A text that is a very basic, very accessible but thorough introduction to statistics, written by statisticians, is Wonnacott and Wonnacott. I have listed chapters on the recommended lists for the first several weeks that will provide a very useful counterpoint to the applied, social science-oriented readings represented by the Kennedy and Faraway texts.

You may find some of the readings difficult or uncomfortable. This is completely normal. Your response should not be avoidance but rather a renewed effort to understand the material by (1) reading it with even greater care, (2) rereading it several times, (3) seeking other readings that might make the primary texts more comprehensible, and (4) working with other students in study groups. It is also perfectly normal in methods classes that you do not absorb all a text has to offer upon the first reading, but rather return to it several times over the years and learn new things as your knowledge accumulates.
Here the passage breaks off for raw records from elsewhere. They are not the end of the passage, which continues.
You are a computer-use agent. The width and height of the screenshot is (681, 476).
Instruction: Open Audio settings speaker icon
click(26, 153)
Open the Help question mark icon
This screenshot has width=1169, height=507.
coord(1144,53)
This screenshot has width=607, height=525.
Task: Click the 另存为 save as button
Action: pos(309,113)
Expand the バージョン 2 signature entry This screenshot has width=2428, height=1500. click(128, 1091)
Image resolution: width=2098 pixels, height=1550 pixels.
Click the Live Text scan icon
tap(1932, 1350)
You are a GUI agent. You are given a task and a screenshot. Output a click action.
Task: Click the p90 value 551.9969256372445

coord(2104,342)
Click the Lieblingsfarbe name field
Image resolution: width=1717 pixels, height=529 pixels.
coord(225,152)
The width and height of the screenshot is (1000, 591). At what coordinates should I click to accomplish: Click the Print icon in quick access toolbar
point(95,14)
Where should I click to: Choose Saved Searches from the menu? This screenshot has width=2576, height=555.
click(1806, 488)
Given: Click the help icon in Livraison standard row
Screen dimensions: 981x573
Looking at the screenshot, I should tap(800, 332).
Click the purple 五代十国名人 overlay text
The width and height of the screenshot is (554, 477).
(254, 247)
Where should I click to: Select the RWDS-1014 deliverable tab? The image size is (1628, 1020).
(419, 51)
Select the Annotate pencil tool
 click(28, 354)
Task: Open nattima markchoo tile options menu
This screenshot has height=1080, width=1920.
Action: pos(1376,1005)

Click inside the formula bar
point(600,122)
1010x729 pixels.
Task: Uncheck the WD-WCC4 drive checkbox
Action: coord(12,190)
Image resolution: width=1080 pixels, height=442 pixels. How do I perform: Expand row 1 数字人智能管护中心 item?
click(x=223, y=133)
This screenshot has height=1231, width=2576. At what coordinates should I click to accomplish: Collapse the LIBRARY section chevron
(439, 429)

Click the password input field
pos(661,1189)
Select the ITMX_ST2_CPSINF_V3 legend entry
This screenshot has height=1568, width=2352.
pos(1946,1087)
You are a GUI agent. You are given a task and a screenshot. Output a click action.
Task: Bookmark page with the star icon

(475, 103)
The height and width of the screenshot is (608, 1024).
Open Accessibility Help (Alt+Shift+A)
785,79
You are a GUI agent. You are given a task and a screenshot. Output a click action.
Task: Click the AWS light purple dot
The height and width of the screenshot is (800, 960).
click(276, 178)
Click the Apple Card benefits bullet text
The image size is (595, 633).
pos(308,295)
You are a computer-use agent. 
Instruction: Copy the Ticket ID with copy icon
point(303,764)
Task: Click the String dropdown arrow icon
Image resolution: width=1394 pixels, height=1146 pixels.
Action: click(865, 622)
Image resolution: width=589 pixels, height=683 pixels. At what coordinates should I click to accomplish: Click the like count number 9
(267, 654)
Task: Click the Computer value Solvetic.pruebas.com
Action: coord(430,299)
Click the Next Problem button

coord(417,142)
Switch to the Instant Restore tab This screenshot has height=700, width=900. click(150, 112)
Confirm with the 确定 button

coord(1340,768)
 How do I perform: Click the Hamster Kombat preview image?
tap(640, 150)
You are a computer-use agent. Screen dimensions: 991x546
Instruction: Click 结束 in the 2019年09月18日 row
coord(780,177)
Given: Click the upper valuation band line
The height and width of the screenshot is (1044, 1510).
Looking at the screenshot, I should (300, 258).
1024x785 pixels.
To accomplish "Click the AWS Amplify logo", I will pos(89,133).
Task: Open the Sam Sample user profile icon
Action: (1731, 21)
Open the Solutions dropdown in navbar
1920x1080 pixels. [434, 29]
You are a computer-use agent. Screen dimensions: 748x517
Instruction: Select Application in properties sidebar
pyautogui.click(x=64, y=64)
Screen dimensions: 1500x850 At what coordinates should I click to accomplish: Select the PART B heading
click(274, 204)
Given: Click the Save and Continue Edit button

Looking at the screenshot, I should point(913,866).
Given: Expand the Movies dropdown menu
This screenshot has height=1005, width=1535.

There are two texts I would recommend that you purchase:

  • Kennedy, Peter. 1998. A Guide to Econometrics. 5th ed. Oxford: Blackwell. You can order this from Amazon.co.uk.
  • Julian J. Faraway. 2005. Linear Models with R. Boca Raton: Chapman & Hall.

The other texts which you should consider purchasing, but which I will make photocopies of, are:

  • Wonnacott, Thomas H. and Ronald J. Wonaccott. 1990. Introductory Statistics. 5th Ed. New York: Wiley.
  • Verzani, John. 2005. Using R for Introductory Statistics. Boca Raton: Chapman & Hall. Most students will already have a copy of this from Quantitative Methods I.

Other sources will be available on-line through the web page for this course, including the HTML version of this document. In the HTML syllabus, for instance, many of the articles may be viewed or downloaded from the web site. (Class exercises will also be on-line.)